── Source data ──

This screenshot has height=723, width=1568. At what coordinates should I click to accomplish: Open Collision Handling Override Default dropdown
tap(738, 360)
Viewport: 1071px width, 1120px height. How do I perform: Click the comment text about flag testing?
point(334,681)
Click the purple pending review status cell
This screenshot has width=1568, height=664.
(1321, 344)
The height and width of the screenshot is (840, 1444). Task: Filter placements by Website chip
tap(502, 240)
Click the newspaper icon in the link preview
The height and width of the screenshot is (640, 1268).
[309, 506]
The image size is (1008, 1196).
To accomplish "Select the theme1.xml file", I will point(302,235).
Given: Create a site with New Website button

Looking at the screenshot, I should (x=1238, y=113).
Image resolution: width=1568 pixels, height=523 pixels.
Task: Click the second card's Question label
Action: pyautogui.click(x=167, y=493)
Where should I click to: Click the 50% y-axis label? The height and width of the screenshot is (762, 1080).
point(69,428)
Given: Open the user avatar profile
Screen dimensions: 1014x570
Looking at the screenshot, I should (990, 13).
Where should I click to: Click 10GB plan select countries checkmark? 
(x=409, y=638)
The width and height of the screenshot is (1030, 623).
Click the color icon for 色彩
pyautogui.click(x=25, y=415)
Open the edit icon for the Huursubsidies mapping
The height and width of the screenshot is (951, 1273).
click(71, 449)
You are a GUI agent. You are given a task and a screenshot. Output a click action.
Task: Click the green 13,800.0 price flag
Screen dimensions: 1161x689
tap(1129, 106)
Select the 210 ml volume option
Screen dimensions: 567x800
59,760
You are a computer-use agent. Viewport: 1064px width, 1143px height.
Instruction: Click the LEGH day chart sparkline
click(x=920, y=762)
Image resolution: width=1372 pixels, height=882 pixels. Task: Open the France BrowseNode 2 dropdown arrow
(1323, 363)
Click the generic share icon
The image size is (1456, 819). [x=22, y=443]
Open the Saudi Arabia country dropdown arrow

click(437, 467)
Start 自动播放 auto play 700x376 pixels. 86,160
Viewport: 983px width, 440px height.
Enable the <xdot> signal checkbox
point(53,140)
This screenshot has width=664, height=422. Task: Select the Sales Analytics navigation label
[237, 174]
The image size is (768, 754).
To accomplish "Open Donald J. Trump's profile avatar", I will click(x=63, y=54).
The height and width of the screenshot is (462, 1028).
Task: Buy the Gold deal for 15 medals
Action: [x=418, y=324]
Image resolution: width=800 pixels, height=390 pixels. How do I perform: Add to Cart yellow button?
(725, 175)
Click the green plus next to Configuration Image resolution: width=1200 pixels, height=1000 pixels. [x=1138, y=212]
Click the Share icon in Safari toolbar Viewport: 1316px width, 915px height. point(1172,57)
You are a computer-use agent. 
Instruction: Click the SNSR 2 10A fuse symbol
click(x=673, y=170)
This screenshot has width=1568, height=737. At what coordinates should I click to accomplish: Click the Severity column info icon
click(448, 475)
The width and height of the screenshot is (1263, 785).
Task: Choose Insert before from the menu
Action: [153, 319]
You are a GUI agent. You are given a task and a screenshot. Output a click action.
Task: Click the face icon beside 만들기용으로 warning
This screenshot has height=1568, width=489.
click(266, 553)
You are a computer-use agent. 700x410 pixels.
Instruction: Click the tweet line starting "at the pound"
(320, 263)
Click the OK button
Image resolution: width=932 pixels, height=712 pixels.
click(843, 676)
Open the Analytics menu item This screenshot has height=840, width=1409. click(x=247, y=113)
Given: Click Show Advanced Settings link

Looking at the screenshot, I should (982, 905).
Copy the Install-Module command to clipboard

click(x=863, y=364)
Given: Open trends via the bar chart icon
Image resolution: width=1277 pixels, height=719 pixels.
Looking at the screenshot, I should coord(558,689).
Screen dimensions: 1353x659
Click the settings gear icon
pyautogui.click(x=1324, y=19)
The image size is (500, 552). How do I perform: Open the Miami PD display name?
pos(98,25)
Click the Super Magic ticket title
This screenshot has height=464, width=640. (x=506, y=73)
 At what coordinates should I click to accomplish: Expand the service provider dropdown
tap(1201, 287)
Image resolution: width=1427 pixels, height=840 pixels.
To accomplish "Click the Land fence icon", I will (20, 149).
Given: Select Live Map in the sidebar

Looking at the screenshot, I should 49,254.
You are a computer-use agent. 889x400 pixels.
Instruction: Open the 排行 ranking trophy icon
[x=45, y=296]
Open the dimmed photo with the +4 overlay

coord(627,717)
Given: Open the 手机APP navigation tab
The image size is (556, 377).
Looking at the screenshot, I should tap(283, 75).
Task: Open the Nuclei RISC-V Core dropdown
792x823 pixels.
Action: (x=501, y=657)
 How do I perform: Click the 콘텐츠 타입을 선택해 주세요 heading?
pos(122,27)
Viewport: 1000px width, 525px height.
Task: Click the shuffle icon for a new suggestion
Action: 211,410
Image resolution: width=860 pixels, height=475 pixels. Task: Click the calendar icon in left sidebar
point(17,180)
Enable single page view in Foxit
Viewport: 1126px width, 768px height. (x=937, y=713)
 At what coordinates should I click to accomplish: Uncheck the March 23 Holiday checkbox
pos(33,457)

───

Exercise
Transcribe the records in full, so that each line reads exactly as before.

Result below
This screenshot has height=723, width=1568. At what coordinates should I click to accomplish: Open Collision Handling Override Default dropdown
tap(738, 360)
Viewport: 1071px width, 1120px height. How do I perform: Click the comment text about flag testing?
point(334,681)
Click the purple pending review status cell
This screenshot has width=1568, height=664.
(1321, 344)
The height and width of the screenshot is (840, 1444). Task: Filter placements by Website chip
tap(502, 240)
Click the newspaper icon in the link preview
The height and width of the screenshot is (640, 1268).
[309, 506]
The image size is (1008, 1196).
To accomplish "Select the theme1.xml file", I will point(302,235).
Given: Create a site with New Website button

Looking at the screenshot, I should (x=1238, y=113).
Image resolution: width=1568 pixels, height=523 pixels.
Task: Click the second card's Question label
Action: pyautogui.click(x=167, y=493)
Where should I click to: Click the 50% y-axis label? The height and width of the screenshot is (762, 1080).
point(69,428)
Given: Open the user avatar profile
Screen dimensions: 1014x570
Looking at the screenshot, I should (990, 13).
Where should I click to: Click 10GB plan select countries checkmark? 
(x=409, y=638)
The width and height of the screenshot is (1030, 623).
Click the color icon for 色彩
pyautogui.click(x=25, y=415)
Open the edit icon for the Huursubsidies mapping
The height and width of the screenshot is (951, 1273).
click(71, 449)
You are a GUI agent. You are given a task and a screenshot. Output a click action.
Task: Click the green 13,800.0 price flag
Screen dimensions: 1161x689
tap(1129, 106)
Select the 210 ml volume option
Screen dimensions: 567x800
59,760
You are a computer-use agent. Viewport: 1064px width, 1143px height.
Instruction: Click the LEGH day chart sparkline
click(x=920, y=762)
Image resolution: width=1372 pixels, height=882 pixels. Task: Open the France BrowseNode 2 dropdown arrow
(1323, 363)
Click the generic share icon
The image size is (1456, 819). [x=22, y=443]
Open the Saudi Arabia country dropdown arrow

click(437, 467)
Start 自动播放 auto play 700x376 pixels. 86,160
Viewport: 983px width, 440px height.
Enable the <xdot> signal checkbox
point(53,140)
This screenshot has width=664, height=422. Task: Select the Sales Analytics navigation label
[237, 174]
The image size is (768, 754).
To accomplish "Open Donald J. Trump's profile avatar", I will click(x=63, y=54).
The height and width of the screenshot is (462, 1028).
Task: Buy the Gold deal for 15 medals
Action: [x=418, y=324]
Image resolution: width=800 pixels, height=390 pixels. How do I perform: Add to Cart yellow button?
(725, 175)
Click the green plus next to Configuration Image resolution: width=1200 pixels, height=1000 pixels. [x=1138, y=212]
Click the Share icon in Safari toolbar Viewport: 1316px width, 915px height. point(1172,57)
You are a computer-use agent. 
Instruction: Click the SNSR 2 10A fuse symbol
click(x=673, y=170)
This screenshot has width=1568, height=737. At what coordinates should I click to accomplish: Click the Severity column info icon
click(448, 475)
The width and height of the screenshot is (1263, 785).
Task: Choose Insert before from the menu
Action: [153, 319]
You are a GUI agent. You are given a task and a screenshot. Output a click action.
Task: Click the face icon beside 만들기용으로 warning
This screenshot has height=1568, width=489.
click(266, 553)
You are a computer-use agent. 700x410 pixels.
Instruction: Click the tweet line starting "at the pound"
(320, 263)
Click the OK button
Image resolution: width=932 pixels, height=712 pixels.
click(843, 676)
Open the Analytics menu item This screenshot has height=840, width=1409. click(x=247, y=113)
Given: Click Show Advanced Settings link

Looking at the screenshot, I should (982, 905).
Copy the Install-Module command to clipboard

click(x=863, y=364)
Given: Open trends via the bar chart icon
Image resolution: width=1277 pixels, height=719 pixels.
Looking at the screenshot, I should coord(558,689).
Screen dimensions: 1353x659
Click the settings gear icon
pyautogui.click(x=1324, y=19)
The image size is (500, 552). How do I perform: Open the Miami PD display name?
pos(98,25)
Click the Super Magic ticket title
This screenshot has height=464, width=640. (x=506, y=73)
 At what coordinates should I click to accomplish: Expand the service provider dropdown
tap(1201, 287)
Image resolution: width=1427 pixels, height=840 pixels.
To accomplish "Click the Land fence icon", I will (20, 149).
Given: Select Live Map in the sidebar

Looking at the screenshot, I should 49,254.
You are a computer-use agent. 889x400 pixels.
Instruction: Open the 排行 ranking trophy icon
[x=45, y=296]
Open the dimmed photo with the +4 overlay

coord(627,717)
Given: Open the 手机APP navigation tab
The image size is (556, 377).
Looking at the screenshot, I should tap(283, 75).
Task: Open the Nuclei RISC-V Core dropdown
792x823 pixels.
Action: (x=501, y=657)
 How do I perform: Click the 콘텐츠 타입을 선택해 주세요 heading?
pos(122,27)
Viewport: 1000px width, 525px height.
Task: Click the shuffle icon for a new suggestion
Action: 211,410
Image resolution: width=860 pixels, height=475 pixels. Task: Click the calendar icon in left sidebar
point(17,180)
Enable single page view in Foxit
Viewport: 1126px width, 768px height. (x=937, y=713)
 At what coordinates should I click to accomplish: Uncheck the March 23 Holiday checkbox
pos(33,457)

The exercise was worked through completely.